Sábado – Pense por si

Renato Gomes Carvalho
Renato Gomes Carvalho Membro da direção da Ordem dos Psicólogos Portugueses
09 de julho de 2026 às 07:00

A autonomia é uma necessidade humana

No campo da psicologia e da compreensão científica do comportamento humano, a autonomia é uma dimensão amplamente estudada.

Este ano de 2026 é um ano particularmente simbólico para as nossas Regiões Autónomas da Madeira e dos Açores e, portanto, para o País. Assinalam-se 50 anos da consagração formal na Constituição de 1976 da sua autonomia política e administrativa, que se tem revelado um fator de promoção do desenvolvimento económico e humano, da coesão social e de relevância geopolítica do nosso País, expresso desde logo numa das maiores zonas económicas exclusivas do mundo.

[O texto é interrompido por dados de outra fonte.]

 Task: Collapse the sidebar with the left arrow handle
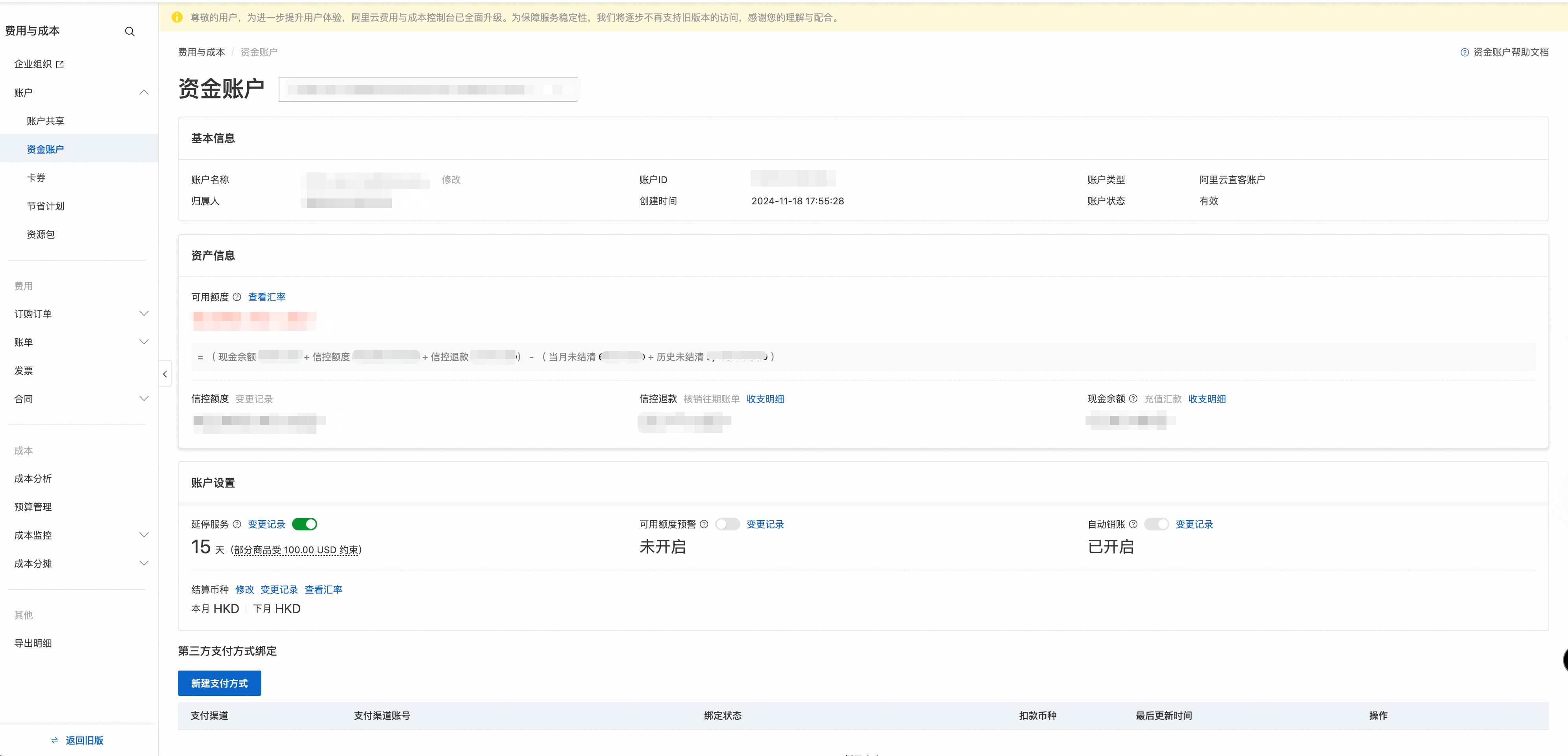click(x=165, y=374)
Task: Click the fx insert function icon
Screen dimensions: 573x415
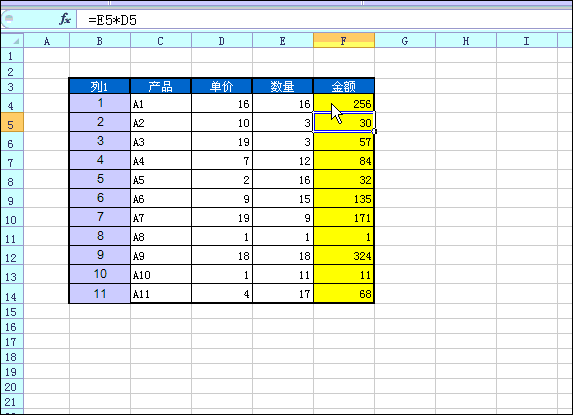Action: (x=65, y=19)
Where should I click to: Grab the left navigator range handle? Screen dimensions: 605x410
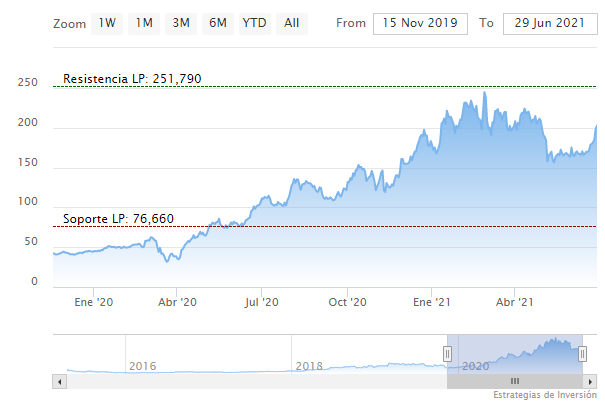[447, 353]
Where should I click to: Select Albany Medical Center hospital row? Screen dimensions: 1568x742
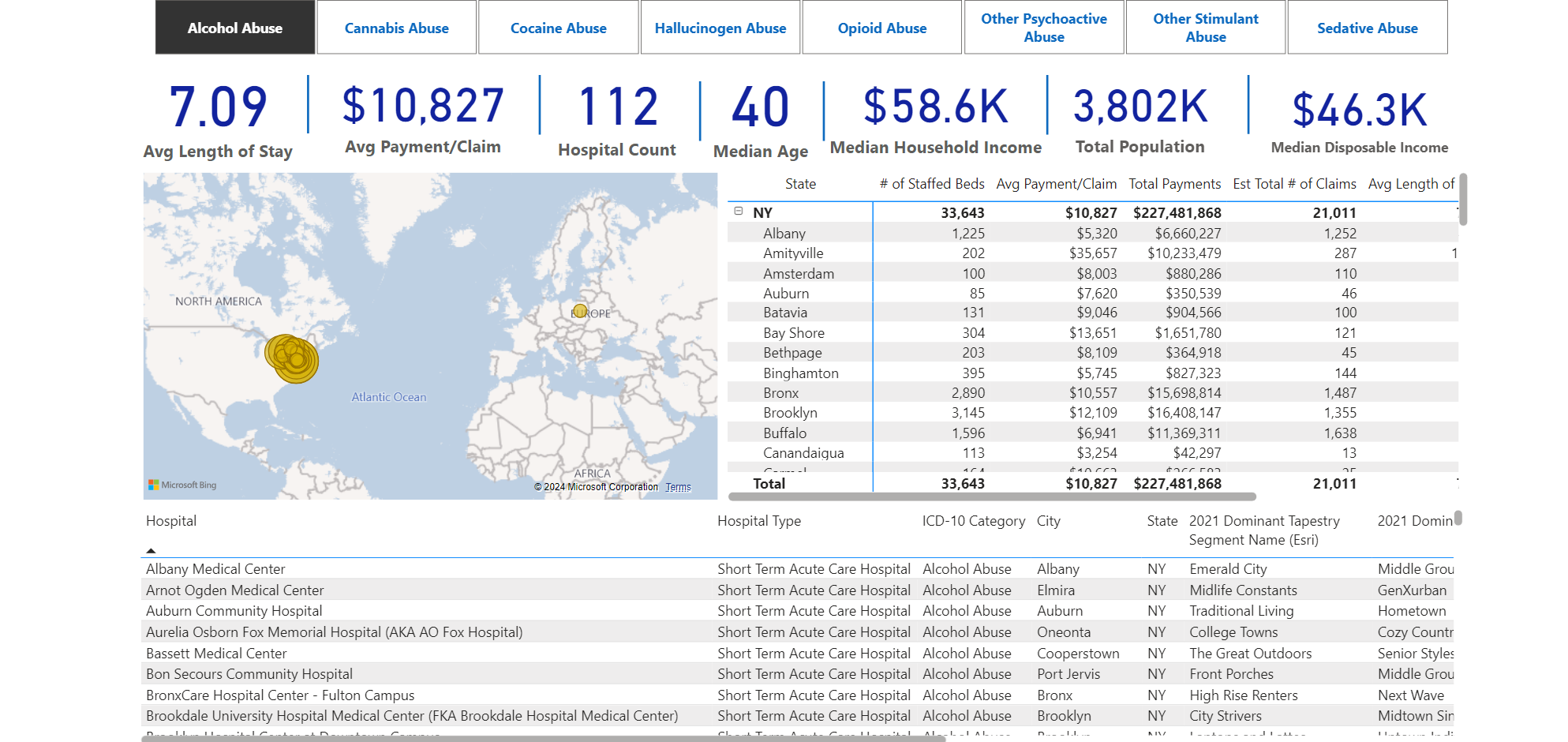pyautogui.click(x=215, y=569)
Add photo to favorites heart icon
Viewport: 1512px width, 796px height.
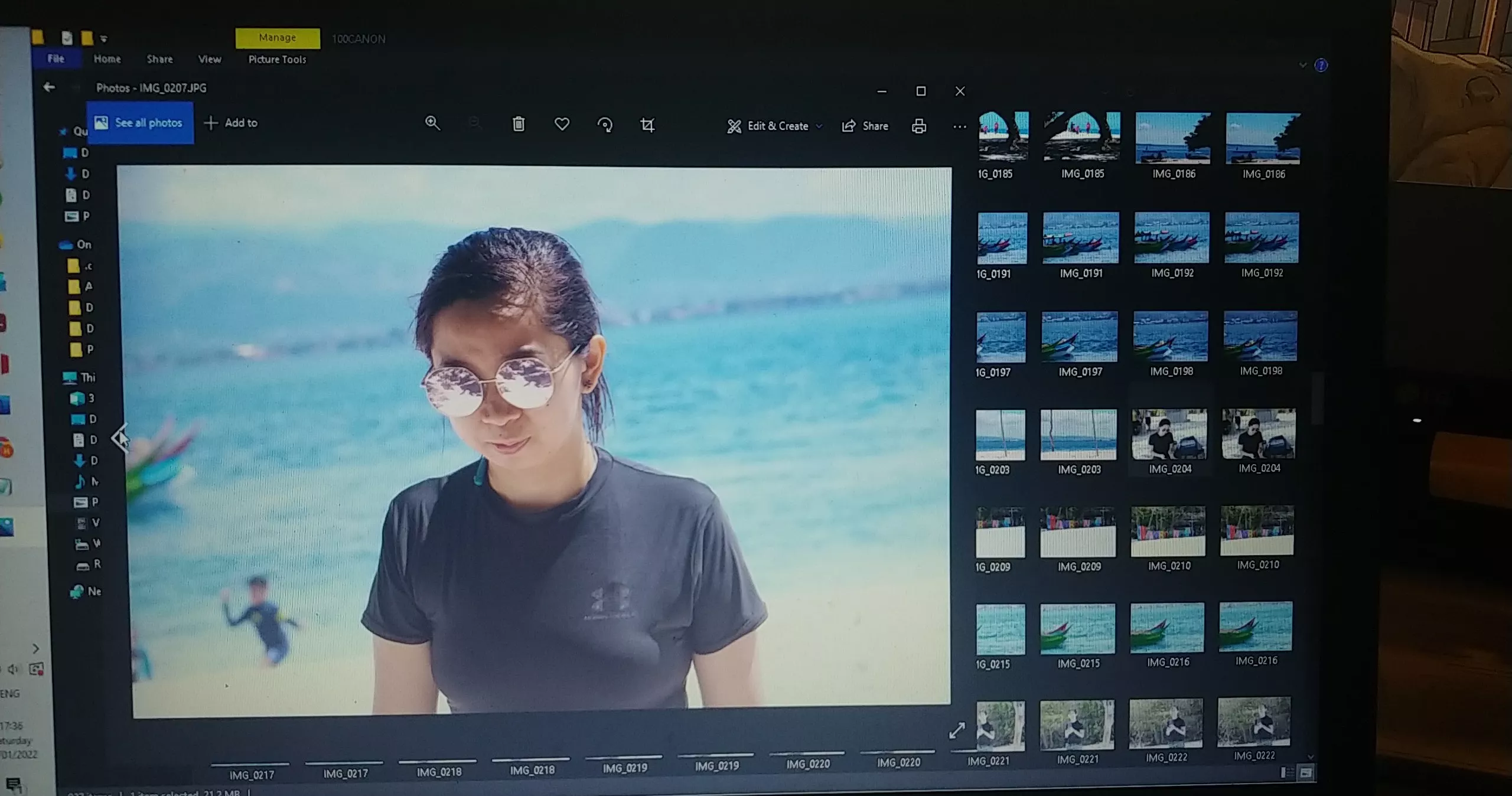pos(562,124)
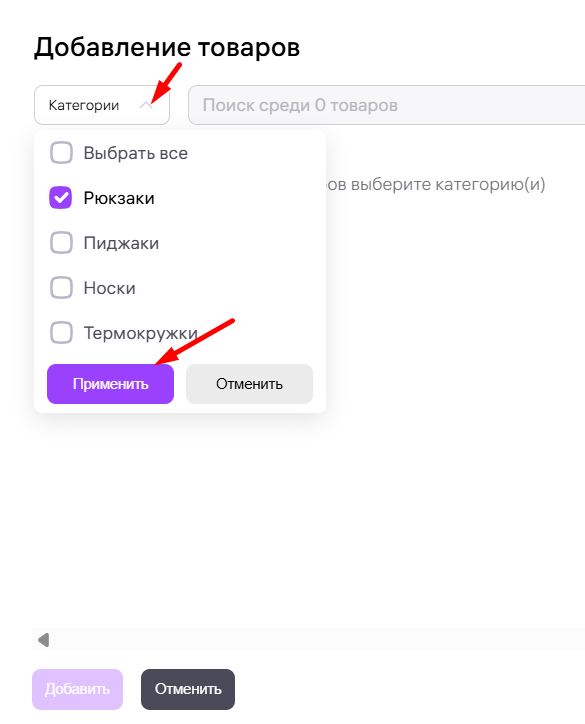Apply selection with Применить button
Viewport: 585px width, 724px height.
coord(110,384)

Trata-se de uma efeméride que merece ser celebrada, mas que merece igualmente ser pensada e cujo seu valor deve ser assumido. A Autonomia é muito mais do que uma formalidade constitucional ou uma opção de organização política e administrativa. A autonomia é uma necessidade humana.

Na verdade, no campo da psicologia e da compreensão científica do comportamento humano, a autonomia é uma dimensão amplamente estudada. Desde logo, conforme é concetualizado pela teoria da autodeterminação, uma das macroteorias da motivação, os seres humanos têm necessidades psicológicas básicas, tão fundamentais como as necessidades fisiológicas. Essas necessidades são de afiliação, isto é, gostar e ser gostado e sentir pertença, de competência ou mestria, isto é, sentir-se capaz e eficaz, e de autonomia, de poder decidir e fazer coisas à sua maneira ou dentro dos graus de liberdade existentes. A satisfação destas necessidades associa-se a indicadores favoráveis de saúde psicológica e bem-estar.

Mas o que a ciência psicológica demonstra para os indivíduos pode ser aplicado igualmente às comunidades. Uma comunidade que tenha capacidade de decidir sobre si própria, de encontrar soluções e adaptar respostas à sua própria realidade específica também está mais bem posicionada para progredir. É precisamente isso que 50 anos de autonomia regional ilustram.

No domínio específico da disponibilização de serviços de psicologia à comunidade esta perspetiva é particularmente clara. É evidente o contraste entre as realidades regionais e a nacional, como demonstram a escassez dramática de psicólogos no SNS, em especial nos cuidados primários, ou os sucessivos imprevistos e percalços que afetam a estabilidade dos serviços de psicologia nas escolas, entre outros exemplos. A possibilidade de local e regionalmente se tomarem decisões sobre a constituição de serviços, a contratação de profissionais e o desenho de modelos de intervenção, traduziu-se em ganhos reais e visíveis na acessibilidade das pessoas e comunidades a esses serviços. Na prática, a autonomia não foi apenas um princípio, mas um instrumento de desenvolvimento.

Num Estado historicamente centralista, com uma desconfiança estrutural face a tudo o que se decida fora de Lisboa, a história das regiões autónomas - também na área dos serviços públicos de psicologia - é uma história que demonstra que o princípio da subsidiariedade e a proximidade entre quem decide e quem vive os efeitos das decisões costuma produzir melhores resultados.

Cinquenta anos depois, vale a pena enfatizar o que esta efeméride nos ensina. Autonomia é sinónimo de desenvolvimento, para além de ser também uma necessidade inerente à natureza humana. Não admira que seja tão prezada por aqueles que a têm e desejada por aqueles que ainda precisam dela.